POV: Prompt-Oriented View-Agnostic Learning for Egocentric Hand-Object Interaction in the Multi-View World
Boshen Xu, Sipeng Zheng, Qin Jin
TL;DR
The paper tackles cross-view egocentric hand-object interaction recognition by leveraging abundant multi-view third-person videos to learn view-agnostic representations. It introduces POV, a prompt-oriented framework that combines frame-level interactive masking prompts and token-level view-aware prompts within a vision transformer, trained with two core tasks—prompt-based action understanding and view-agnostic prompt tuning—and an optional egocentric fine-tuning stage. The authors define Ego-HOI-XView benchmarks on Assembly101 and H2O to evaluate cross-view transfer, and demonstrate that prompt tuning with a frozen backbone yields strong generalization to egocentric views, outperforming state-of-the-art zero-shot and few-shot baselines with notable efficiency benefits.
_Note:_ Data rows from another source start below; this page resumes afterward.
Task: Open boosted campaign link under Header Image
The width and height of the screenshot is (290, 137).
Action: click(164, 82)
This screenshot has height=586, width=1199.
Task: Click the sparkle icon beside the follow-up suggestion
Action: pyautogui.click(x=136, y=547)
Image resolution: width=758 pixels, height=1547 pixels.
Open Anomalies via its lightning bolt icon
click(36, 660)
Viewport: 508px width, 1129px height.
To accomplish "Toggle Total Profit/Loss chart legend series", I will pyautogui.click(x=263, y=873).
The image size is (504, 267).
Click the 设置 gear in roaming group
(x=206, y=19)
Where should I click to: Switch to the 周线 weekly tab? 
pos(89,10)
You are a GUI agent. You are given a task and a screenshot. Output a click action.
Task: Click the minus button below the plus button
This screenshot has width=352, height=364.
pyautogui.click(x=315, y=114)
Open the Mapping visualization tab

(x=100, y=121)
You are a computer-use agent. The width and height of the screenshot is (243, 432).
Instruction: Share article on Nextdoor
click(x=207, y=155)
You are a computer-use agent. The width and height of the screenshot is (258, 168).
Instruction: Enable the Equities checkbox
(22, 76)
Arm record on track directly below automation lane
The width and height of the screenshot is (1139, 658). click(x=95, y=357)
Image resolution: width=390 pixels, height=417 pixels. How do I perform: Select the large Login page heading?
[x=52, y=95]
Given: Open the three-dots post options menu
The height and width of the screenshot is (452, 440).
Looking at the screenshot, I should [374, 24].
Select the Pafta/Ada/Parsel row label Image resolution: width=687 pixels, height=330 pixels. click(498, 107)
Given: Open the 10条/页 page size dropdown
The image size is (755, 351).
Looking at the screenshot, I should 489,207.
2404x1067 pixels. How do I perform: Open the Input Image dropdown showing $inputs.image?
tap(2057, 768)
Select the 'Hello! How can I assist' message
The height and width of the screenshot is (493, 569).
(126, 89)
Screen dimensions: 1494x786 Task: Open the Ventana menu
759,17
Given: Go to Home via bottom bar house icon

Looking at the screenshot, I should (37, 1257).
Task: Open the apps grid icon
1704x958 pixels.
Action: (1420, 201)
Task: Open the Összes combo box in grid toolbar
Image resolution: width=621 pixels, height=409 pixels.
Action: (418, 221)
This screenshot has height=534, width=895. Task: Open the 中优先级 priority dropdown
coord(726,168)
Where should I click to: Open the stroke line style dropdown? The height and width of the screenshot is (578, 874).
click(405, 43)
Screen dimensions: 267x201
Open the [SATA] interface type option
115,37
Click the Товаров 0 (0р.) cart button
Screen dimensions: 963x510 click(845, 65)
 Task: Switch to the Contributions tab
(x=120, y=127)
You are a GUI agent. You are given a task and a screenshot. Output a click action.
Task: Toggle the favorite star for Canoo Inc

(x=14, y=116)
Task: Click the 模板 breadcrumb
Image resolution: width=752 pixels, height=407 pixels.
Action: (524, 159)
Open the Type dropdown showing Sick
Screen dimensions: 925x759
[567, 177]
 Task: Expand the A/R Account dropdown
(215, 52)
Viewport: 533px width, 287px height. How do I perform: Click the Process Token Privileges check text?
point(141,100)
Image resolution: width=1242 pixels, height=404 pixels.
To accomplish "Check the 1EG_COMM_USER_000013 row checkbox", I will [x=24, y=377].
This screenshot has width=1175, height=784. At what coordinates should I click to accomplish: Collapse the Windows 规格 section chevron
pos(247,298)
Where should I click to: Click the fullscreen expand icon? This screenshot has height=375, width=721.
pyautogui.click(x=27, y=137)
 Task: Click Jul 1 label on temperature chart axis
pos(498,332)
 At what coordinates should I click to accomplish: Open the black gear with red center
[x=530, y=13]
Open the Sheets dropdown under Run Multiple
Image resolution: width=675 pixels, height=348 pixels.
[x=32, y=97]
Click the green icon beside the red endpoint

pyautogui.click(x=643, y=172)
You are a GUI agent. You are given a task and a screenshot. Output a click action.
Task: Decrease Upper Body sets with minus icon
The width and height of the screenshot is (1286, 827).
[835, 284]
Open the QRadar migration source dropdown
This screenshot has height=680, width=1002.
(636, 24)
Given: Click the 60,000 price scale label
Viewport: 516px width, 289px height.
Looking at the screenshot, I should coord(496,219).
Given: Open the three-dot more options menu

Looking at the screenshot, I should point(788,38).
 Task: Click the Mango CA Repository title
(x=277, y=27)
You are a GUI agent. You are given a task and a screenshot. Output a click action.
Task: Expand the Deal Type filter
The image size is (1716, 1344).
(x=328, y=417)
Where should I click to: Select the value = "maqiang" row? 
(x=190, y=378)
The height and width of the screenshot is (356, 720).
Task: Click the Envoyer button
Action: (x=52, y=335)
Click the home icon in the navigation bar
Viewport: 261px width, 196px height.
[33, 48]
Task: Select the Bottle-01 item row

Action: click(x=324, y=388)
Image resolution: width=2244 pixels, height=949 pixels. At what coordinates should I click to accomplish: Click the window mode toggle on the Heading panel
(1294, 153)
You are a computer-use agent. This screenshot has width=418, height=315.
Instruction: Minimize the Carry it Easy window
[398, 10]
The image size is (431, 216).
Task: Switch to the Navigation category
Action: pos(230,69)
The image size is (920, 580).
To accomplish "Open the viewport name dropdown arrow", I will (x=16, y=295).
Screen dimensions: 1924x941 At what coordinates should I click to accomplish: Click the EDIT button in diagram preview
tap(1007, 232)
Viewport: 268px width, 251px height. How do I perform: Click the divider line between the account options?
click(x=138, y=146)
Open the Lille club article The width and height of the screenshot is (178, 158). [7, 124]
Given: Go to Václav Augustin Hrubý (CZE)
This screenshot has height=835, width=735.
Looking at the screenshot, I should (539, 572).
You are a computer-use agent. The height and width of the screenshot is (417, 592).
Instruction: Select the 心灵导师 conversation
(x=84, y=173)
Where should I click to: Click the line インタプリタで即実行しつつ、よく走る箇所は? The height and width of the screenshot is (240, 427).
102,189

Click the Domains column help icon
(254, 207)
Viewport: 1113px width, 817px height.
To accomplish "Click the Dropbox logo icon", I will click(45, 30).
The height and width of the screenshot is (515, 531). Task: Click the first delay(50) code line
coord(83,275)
Key contributions include the design of frame- and token-level prompts, a two-stage training strategy with a cross-view alignment objective, and comprehensive ablations showing the importance of CVA and IMP for fine-grained HOI recognition. The work offers a practical pathway to scalable Ego-HOI understanding with limited target-view data, enabling broader deployment in robotics and AR contexts.
Abstract
We humans are good at translating third-person observations of hand-object interactions (HOI) into an egocentric view. However, current methods struggle to replicate this ability of view adaptation from third-person to first-person. Although some approaches attempt to learn view-agnostic representation from large-scale video datasets, they ignore the relationships among multiple third-person views. To this end, we propose a Prompt-Oriented View-agnostic learning (POV) framework in this paper, which enables this view adaptation with few egocentric videos. Specifically, We introduce interactive masking prompts at the frame level to capture fine-grained action information, and view-aware prompts at the token level to learn view-agnostic representation. To verify our method, we establish two benchmarks for transferring from multiple third-person views to the egocentric view. Our extensive experiments on these benchmarks demonstrate the efficiency and effectiveness of our POV framework and prompt tuning techniques in terms of view adaptation and view generalization. Our code is available at \url{https://github.com/xuboshen/pov_acmmm2023}.